Santé Sexuelle et de la Reproduction: Accès limité des adolescents et jeunes togolais à l’information et aux services

Investir dans la santé de reproduction des jeunes a d’énormes retombées positives favorisant la croissance économique. C’est fort de ce constat qu’il a été demandé aux pays membres du Partenariat de Ouagadougou d’investir davantage dans la santé de reproduction notamment celle des adolescents et des jeunes afin de renverser les tendances.

Ainsi, dans son plan d’action pour le repositionnement de la panification familiale, le Togo prend un engagement majeur en se fixant comme objectif pragmatique et réaliste de porter la prévalence contraceptive de 15,2 % en 2012 à 20,3 % en 2017.

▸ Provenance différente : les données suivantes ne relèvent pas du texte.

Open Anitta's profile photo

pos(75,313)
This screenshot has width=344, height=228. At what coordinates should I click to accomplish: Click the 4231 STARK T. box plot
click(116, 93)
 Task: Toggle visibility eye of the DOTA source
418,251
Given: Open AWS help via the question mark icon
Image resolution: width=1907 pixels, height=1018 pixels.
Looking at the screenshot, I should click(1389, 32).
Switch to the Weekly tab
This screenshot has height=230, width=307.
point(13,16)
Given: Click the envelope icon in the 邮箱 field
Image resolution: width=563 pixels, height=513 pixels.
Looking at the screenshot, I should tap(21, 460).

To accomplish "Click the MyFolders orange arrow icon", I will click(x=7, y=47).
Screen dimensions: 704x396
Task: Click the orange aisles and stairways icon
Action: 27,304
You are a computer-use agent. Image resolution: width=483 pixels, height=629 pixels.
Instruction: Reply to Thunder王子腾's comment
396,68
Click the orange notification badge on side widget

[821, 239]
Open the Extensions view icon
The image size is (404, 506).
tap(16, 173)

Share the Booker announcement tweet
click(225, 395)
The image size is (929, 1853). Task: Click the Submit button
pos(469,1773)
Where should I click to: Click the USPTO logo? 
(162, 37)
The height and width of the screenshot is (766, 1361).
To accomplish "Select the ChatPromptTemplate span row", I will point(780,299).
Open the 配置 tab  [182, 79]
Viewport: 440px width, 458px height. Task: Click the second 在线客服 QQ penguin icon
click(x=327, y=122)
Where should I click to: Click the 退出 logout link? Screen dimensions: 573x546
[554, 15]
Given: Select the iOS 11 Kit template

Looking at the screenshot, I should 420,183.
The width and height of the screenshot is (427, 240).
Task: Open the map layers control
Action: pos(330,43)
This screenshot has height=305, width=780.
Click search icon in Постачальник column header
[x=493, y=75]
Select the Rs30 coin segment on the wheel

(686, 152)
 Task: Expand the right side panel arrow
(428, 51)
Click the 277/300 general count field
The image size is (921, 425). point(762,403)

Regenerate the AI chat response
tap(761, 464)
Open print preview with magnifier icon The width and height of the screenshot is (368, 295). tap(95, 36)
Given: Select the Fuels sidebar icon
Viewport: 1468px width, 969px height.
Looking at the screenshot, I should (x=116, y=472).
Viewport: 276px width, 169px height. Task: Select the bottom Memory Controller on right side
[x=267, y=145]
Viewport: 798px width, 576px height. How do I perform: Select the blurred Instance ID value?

La jeunesse occupe une bonne place, selon Dr NTAPI, Directeur de la santé familiale et de la santé reproduction, un service gouvernemental. Beaucoup d’actions sont prévues à leur endroit, notamment la sensibilisation et l’offre de services. A côté de ces actions, beaucoup d’autres sont menées notamment en matière de sensibilisations sur la planification familiale couplées aux campagnes de sensibilisations relatives à la lutte contre le VIH. A la division de la santé familiale, poursuit le Dr NTAPI, il y a un service qui s’occupe de la santé des jeunes et des adolescents. Ce service va vers les jeunes pour leur parler de la planification familiale tout en les sensibilisant sur leur avenir, leur responsabilité parentale et la protection contre le VIH. Le service santé des jeunes et adolescents s’intéresse à tous les jeunes de toutes les couches sociales qu’ils soient ou non dans le système scolaire.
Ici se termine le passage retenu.